Pikamab Secures Patents that Will Enable Development of Theranostic for Lupus
Firm hopes to have CLIA-certified Lupus Therasight test available in 2010.!--h2>
Pikamab negotiated exclusive rights to two U.S. patents held by New York’s Hospital for Special Surgery relating to technologies for determining the occurrence, susceptibility patterns, and severity of lupus and lupus nephritis. The patents are relevant to Pikamab’s theranostic product, Lupus Therasight™, which is being designed to help guide drug development and patient treatment protocols.
One of the two acquired patents covers methods for determining the severity of lupus and lupus nephritis through correlation with FcGR gene polymorphisms. The other patent relates to the use of FcGR-2B promoter polymorphisms to assess the occurrence and susceptibility patterns of lupus in humans.
The Lupus Therasight test will allow the stratification of patients according to their FcGR-3A, 2A, 3B, and 2B polymorphisms, according to Vijay Ramakrishnan, Ph.D., Pikamab founder and CEO. “These polymorphisms, when collectively correlated, should provide a deeper understanding on the mechanism of onset and progression of lupus and lupus nephritis and can determine the severity of these diseases in patients irrespective of their ethnicity. Lupus Therasight potentially can explain why a monoclonal antibody-based lupus drug works in some subsets of patients and not in others.”

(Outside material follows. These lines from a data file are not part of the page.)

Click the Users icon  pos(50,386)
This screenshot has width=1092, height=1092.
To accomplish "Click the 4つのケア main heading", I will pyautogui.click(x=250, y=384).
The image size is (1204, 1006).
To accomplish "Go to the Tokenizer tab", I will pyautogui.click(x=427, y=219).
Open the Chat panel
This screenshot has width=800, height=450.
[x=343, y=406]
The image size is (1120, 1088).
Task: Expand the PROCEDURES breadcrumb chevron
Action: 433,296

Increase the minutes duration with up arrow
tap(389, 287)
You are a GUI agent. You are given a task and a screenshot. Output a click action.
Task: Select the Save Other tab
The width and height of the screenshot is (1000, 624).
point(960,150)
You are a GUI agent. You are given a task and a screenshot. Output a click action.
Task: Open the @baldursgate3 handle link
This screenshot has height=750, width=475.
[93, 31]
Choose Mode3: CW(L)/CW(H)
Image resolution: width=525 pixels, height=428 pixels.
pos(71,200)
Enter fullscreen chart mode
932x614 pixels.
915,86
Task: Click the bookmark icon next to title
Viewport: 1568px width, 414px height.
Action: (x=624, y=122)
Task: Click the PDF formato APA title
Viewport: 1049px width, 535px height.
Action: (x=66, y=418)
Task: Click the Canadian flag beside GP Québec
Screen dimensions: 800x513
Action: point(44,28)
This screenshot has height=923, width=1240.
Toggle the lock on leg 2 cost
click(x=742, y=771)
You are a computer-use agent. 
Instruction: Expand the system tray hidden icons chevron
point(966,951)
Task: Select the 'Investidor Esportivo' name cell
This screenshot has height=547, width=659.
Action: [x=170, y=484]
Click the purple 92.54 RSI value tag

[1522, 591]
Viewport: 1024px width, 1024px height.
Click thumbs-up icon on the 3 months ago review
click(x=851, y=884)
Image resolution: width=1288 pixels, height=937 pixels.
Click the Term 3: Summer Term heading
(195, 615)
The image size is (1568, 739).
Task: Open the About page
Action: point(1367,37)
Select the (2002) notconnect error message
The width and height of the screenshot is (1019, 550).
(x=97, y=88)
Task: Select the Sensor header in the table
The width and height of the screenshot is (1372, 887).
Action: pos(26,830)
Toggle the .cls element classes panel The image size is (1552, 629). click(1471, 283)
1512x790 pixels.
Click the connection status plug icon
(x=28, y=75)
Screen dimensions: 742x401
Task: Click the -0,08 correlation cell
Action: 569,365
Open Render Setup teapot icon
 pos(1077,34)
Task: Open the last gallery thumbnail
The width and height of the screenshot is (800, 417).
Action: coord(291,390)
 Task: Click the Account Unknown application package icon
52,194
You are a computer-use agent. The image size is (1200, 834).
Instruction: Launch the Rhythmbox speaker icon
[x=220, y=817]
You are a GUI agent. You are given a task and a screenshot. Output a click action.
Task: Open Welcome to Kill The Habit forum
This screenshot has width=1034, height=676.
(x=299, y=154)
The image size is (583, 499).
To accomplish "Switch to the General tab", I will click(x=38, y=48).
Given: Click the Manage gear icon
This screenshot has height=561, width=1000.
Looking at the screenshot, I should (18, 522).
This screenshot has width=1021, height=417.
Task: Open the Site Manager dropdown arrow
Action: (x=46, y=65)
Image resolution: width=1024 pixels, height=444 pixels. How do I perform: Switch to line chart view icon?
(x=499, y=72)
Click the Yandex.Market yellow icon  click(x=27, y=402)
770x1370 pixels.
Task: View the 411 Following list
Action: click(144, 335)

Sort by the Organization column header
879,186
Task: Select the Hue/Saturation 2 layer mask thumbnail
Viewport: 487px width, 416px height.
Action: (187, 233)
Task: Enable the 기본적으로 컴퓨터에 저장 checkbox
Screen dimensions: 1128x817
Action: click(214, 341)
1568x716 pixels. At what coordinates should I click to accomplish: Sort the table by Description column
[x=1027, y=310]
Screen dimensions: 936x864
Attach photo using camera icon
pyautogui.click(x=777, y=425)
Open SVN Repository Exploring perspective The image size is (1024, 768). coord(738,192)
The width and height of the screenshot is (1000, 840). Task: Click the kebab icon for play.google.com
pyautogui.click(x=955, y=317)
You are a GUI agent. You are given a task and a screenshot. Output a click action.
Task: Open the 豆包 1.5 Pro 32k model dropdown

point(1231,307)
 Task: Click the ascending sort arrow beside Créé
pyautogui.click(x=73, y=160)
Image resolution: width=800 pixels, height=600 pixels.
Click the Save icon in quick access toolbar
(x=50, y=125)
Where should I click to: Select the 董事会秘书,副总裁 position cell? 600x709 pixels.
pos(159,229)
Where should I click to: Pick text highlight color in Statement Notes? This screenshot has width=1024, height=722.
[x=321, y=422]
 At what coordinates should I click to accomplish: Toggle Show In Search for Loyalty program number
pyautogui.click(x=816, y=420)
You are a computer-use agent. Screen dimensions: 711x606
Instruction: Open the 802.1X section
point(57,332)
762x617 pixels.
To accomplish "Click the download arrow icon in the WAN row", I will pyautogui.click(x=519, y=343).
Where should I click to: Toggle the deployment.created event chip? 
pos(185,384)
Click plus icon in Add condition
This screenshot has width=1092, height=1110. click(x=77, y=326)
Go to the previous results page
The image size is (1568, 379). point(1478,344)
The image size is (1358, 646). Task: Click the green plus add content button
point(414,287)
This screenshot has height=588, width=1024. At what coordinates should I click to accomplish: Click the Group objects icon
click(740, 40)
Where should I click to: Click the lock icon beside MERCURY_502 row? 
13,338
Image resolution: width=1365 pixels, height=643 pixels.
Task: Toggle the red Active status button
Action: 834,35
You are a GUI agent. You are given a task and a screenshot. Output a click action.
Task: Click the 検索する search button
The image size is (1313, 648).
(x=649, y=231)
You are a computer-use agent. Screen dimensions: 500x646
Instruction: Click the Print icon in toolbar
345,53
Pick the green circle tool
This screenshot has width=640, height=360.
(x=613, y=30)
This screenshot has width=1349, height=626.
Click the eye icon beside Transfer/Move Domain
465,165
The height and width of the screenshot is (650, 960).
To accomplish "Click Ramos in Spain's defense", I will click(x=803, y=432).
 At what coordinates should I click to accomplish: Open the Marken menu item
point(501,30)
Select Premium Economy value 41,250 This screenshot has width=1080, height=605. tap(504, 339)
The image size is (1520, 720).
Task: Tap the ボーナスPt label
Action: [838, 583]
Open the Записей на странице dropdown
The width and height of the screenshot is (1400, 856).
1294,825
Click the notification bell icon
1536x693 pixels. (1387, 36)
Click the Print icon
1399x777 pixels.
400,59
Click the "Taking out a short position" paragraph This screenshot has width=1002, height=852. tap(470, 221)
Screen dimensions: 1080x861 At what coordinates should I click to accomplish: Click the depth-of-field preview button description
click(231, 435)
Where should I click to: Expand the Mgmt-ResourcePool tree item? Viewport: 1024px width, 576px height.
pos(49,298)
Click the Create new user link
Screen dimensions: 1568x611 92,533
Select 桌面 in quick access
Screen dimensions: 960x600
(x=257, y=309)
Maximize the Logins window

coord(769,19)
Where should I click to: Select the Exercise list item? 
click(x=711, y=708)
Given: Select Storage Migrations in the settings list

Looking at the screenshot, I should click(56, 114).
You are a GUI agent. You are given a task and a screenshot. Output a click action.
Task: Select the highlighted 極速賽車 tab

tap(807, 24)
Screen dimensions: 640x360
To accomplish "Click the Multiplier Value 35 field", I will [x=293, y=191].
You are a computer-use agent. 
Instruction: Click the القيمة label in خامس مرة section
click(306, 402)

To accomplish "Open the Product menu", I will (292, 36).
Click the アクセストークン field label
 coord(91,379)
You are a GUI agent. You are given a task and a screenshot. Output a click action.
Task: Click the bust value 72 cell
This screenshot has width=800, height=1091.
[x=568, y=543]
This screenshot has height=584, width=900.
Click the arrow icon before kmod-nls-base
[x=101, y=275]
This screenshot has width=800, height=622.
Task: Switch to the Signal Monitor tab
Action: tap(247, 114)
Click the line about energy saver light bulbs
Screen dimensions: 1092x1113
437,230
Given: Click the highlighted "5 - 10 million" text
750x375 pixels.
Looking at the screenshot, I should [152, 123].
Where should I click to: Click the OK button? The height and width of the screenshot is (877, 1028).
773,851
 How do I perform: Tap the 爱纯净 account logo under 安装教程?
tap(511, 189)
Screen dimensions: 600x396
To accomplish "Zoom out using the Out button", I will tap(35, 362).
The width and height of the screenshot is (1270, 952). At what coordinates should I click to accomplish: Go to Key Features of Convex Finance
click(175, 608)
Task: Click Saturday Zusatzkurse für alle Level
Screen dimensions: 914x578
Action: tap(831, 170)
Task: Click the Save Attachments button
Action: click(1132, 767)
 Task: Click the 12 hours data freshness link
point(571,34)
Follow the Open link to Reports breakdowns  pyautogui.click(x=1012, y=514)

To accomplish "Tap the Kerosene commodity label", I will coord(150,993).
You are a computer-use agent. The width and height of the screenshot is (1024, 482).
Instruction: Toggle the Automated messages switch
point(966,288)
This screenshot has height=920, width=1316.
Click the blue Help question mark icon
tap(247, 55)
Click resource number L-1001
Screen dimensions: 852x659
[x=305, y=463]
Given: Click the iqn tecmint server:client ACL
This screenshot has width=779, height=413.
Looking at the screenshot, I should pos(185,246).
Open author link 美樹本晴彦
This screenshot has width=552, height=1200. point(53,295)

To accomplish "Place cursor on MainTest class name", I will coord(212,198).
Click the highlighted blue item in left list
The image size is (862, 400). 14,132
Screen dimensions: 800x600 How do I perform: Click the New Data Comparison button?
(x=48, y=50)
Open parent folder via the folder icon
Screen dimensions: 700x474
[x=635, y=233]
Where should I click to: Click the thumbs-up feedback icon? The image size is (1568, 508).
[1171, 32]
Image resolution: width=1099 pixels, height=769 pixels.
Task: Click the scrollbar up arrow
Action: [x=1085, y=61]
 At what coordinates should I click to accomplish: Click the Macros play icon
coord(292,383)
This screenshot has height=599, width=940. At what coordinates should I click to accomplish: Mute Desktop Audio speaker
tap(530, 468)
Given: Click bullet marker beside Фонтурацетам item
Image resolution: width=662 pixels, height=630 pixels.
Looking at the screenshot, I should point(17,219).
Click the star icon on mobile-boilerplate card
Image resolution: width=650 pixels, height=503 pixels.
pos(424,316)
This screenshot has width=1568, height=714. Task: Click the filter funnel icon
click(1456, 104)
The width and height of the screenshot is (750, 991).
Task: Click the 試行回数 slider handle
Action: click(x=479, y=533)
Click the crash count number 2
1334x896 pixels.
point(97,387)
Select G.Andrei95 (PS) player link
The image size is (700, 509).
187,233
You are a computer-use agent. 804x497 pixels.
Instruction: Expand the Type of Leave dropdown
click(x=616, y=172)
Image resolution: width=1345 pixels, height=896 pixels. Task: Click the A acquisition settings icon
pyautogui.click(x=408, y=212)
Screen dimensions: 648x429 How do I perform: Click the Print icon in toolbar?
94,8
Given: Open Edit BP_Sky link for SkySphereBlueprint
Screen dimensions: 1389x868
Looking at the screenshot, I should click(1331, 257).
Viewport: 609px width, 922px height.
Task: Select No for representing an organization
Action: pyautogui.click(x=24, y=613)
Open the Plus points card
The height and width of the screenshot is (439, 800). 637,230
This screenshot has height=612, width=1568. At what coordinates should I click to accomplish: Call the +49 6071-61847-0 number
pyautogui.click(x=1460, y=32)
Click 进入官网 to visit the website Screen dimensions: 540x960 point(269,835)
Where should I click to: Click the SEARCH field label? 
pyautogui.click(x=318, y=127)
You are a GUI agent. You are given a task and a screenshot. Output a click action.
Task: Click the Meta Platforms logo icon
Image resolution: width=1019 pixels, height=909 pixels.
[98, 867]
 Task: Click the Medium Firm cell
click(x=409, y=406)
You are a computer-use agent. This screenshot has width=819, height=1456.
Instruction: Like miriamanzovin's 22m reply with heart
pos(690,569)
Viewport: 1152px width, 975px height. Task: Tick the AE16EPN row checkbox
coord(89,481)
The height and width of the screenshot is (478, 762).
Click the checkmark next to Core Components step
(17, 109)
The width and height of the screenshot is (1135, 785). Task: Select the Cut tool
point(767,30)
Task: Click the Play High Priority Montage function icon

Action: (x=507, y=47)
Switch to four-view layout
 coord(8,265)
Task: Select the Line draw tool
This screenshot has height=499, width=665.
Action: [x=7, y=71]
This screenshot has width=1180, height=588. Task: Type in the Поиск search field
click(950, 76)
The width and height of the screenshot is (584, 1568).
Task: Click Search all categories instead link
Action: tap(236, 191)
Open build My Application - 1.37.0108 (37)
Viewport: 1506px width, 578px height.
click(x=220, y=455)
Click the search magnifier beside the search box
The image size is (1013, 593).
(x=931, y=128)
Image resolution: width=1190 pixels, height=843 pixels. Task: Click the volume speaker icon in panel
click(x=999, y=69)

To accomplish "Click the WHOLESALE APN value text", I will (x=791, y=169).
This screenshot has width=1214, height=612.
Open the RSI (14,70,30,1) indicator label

Pikamab is now working to validate the Lupus Therasight test for commercial launch, and Dr. Ramakrishnan suggests a CLIA-certifiable test will be available next year for use by physicians as part of routine patient treatment protocols.
Pikamab also aims to partner with companies involved in the lupus therapeutics field, for the development of new products with the integration of the Lupus Therasight test. “The test is expected to have immediate applications in drug development and can provide qualitative and quantitative aspects of lupus/lupus nephritis in a given patient: the number, severity, progression, and duration of symptoms,” comments Dr. Ramakrishnan.
According to the Lupus Research Institute, estimates indicate that over 1.5 million people suffer from lupus in the U.S. alone. However, there hasn't been a new drug approved for the chronic autoimmune disease in nearly 50 years.
Hopes for a near-term breakthrough this year were not helped when in February BioMarin Pharmaceutical and La Jolla Pharmaceutical stopped their ongoing Phase III trial with the lupus candidate Riquent® after an interim analysis of efficacy data led the trial’s independent data monitoring board to state that continuing the study would be futile.
Then in March Genentech and Biogen Idec confirmed that a Phase III trial combining Rituxan® with mycophenolate mofetil (MMF) and corticosteroids in lupus nephritis patients failed to significantly reduce disease activity at 52 weeks.
Within the last few months things have started looking up, however. In July Human Genome Sciences and GlaxoSmithKline reported positive results from the first of two Phase III trials with Benlysta in patients with serologically active systemic lupus erythematosus (SLE). Results from the second Phase III trial are expected in November. The companies say that if this trial is also positive, they project submitting marketing applications in the U.S., Europe, and other regions during the first half of 2010.
In August Immunomedics and Belgium-based UCB also announced positive results from UCB's Phase IIb study comparing epratuzumab (a humanized anti-CD22 mAb) to placebo in patients with SLE. Epratuzumab was developed by Immunomedics and licensed to UCB in 2006 for all autoimmune disease indications.
The current lupus clinical pipeline also includes Trubion Pharmaceuticals’ SBI-087, a next-generation CD20-targeting drug, developed using the company’s Small Modular Immunopharmaceutical technology. Trubion’s partner, Wyeth Pharmaceuticals, started a Phase I trial with SB1-087 during March in patients with SLE. The drug is also being evaluated in a Phase I study for rheumatoid arthritis (RA).